Que se dane a destreza, pensei, quando comecei a massagear furiosamente a massa que se transformaria nos pequenos cachos que deixariam as mulheres de Morgongiori orgulhosas. Depois de uma hora amassando e enrolando a massa em filetes de bucatinis, chegou a hora do verdadeiro desafio. Peguei uma longa tira de massa, dei duas voltas entre o indicador e o polegar e comecei a trançá-la com delicadeza.

GERAÇÃO DE MULHERES

As mulheres em Morgongiori ainda seguem a mesma técnica de centenas de anos. Elas amassam a mistura por no mínimo 30 minutos, geralmente muito mais, ocasionalmente pingando água salgada até que ela fique maleável. Assim que a massa está pronta e os pedaços de lorighittas são trançados, eles são deixados em um cesto de bambu para secar. Essa é uma boa hora para começar a preparar o molho.

Em Morgongiori, o ragu típico inclui frango ou pombo (uma espécie apropriada para o consumo), cebola, alho, salsinha, vinho branco e polpa de tomate (tomato passata). Depois de cozinhar as lorighittas (por menos de três minutos), elas são revestidas pelo ragu e queijo pecorino fresco.
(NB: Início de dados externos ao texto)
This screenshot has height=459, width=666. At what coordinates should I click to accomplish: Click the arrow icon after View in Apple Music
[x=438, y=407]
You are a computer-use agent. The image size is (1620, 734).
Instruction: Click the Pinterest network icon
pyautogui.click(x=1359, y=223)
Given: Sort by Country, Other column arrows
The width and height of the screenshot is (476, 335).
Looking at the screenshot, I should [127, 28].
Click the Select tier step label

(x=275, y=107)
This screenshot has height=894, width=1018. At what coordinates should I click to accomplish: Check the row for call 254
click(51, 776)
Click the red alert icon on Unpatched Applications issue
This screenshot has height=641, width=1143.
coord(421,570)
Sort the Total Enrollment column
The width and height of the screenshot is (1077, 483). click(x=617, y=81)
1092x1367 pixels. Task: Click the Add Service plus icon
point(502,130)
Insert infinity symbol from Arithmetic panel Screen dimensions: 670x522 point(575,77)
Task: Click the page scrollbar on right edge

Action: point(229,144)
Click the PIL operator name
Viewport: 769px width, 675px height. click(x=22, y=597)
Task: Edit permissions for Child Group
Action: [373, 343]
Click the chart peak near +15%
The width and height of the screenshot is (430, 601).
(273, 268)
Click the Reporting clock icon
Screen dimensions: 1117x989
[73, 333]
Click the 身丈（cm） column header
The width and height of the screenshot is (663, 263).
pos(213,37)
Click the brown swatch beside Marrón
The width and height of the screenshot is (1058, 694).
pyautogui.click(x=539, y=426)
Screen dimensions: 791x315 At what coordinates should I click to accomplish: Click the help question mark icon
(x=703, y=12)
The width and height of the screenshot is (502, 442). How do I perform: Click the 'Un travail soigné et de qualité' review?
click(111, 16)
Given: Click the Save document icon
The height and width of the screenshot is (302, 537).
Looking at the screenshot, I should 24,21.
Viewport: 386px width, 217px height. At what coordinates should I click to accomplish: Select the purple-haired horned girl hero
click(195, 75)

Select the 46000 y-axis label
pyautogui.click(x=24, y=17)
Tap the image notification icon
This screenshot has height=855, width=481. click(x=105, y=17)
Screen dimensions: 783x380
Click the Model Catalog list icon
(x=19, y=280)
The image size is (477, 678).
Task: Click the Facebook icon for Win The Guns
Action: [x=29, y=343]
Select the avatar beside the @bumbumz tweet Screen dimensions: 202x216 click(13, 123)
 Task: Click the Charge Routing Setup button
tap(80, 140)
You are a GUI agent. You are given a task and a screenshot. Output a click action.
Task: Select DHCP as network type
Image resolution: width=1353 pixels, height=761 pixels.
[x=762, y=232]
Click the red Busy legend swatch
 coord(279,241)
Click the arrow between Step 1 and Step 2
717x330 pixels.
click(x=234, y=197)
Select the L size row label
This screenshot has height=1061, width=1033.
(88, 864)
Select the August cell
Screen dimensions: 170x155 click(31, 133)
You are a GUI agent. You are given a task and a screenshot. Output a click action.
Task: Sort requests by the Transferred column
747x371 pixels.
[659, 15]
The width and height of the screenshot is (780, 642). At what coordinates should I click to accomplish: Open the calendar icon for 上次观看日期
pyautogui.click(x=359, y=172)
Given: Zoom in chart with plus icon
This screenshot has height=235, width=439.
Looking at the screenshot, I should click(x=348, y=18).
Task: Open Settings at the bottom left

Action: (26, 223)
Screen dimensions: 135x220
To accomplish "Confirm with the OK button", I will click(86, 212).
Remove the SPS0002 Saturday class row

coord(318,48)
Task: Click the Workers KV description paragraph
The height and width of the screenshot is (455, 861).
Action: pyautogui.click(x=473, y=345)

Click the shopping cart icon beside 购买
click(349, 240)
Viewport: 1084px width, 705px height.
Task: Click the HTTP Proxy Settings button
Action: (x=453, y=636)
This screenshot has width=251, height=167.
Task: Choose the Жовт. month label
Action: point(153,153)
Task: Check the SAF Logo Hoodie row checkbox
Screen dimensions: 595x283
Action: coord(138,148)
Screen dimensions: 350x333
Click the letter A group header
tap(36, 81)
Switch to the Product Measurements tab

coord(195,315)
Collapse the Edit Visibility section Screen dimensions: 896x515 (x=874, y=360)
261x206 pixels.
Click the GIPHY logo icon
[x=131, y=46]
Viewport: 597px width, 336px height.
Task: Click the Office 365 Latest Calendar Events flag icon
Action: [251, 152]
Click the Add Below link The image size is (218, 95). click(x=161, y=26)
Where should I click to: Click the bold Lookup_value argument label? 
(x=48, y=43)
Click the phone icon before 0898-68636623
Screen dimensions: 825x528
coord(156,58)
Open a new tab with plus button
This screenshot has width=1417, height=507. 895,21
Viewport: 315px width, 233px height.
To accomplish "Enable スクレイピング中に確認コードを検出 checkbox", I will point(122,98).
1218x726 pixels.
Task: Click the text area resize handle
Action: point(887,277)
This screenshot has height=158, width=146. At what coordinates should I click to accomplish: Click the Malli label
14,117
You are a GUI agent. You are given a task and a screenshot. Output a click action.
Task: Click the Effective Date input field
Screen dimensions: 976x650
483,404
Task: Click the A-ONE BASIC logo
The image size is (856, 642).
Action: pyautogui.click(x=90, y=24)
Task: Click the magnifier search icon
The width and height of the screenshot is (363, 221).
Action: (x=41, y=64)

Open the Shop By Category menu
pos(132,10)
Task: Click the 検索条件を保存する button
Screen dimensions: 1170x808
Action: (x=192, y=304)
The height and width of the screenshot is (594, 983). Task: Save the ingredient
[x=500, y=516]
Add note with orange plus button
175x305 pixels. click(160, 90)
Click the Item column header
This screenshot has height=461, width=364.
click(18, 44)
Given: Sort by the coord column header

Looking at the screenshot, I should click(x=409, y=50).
Parece bem fácil, mas quatro horas e menos de dez peças de lorighittas depois, acabei desistindo. Talvez elas não tenham saído como planejado porque sou casada e vivo em um apartamento de um quarto em Jersey, nos EUA —ou talvez eu precise de mais alguns séculos de prática.

Cada vilarejo da Sardenha tem suas receitas tradicionais que utilizam produtos locais. "O clima muda bastante na parte central e mais montanhosa da ilha, onde o pastoreio é predominante", disse Carole Counihan, professora emérita de antropologia da Universidade de Millersville, nos EUA, e professora visitante da Universidade de Cagliari, na Sardenha.

"Todo mundo tem quintais com vegetais, o pastoreio de ovelhas é dominante nas regiões montanhosas centrais, enquanto que a pesca é mais importante nas regiões costeiras, então há muita variação na dieta".

Counihan, que estuda a dieta sardenha e o ativismo de tradições alimentares, explicou que a partir dos anos 1980, com a introdução dos supermercados, alguns hábitos alimentares tradicionais sardenhos foram se perdendo.

"A Sardenha tem mais metros quadrados de supermercados do que qualquer outra região da Itália, e muitas pessoas que entrevistei contaram que, quando crianças, se abasteciam principalmente de pastores e agricultores locais", disse Counihan.

"Houve um declínio dessas práticas, que agora estão sendo resgatadas. Há uma ressurgência de jovens agricultores voltando para o campo com novas maneiras e novos modelos de apoio ao movimento de comida local que está começando a tomar forma".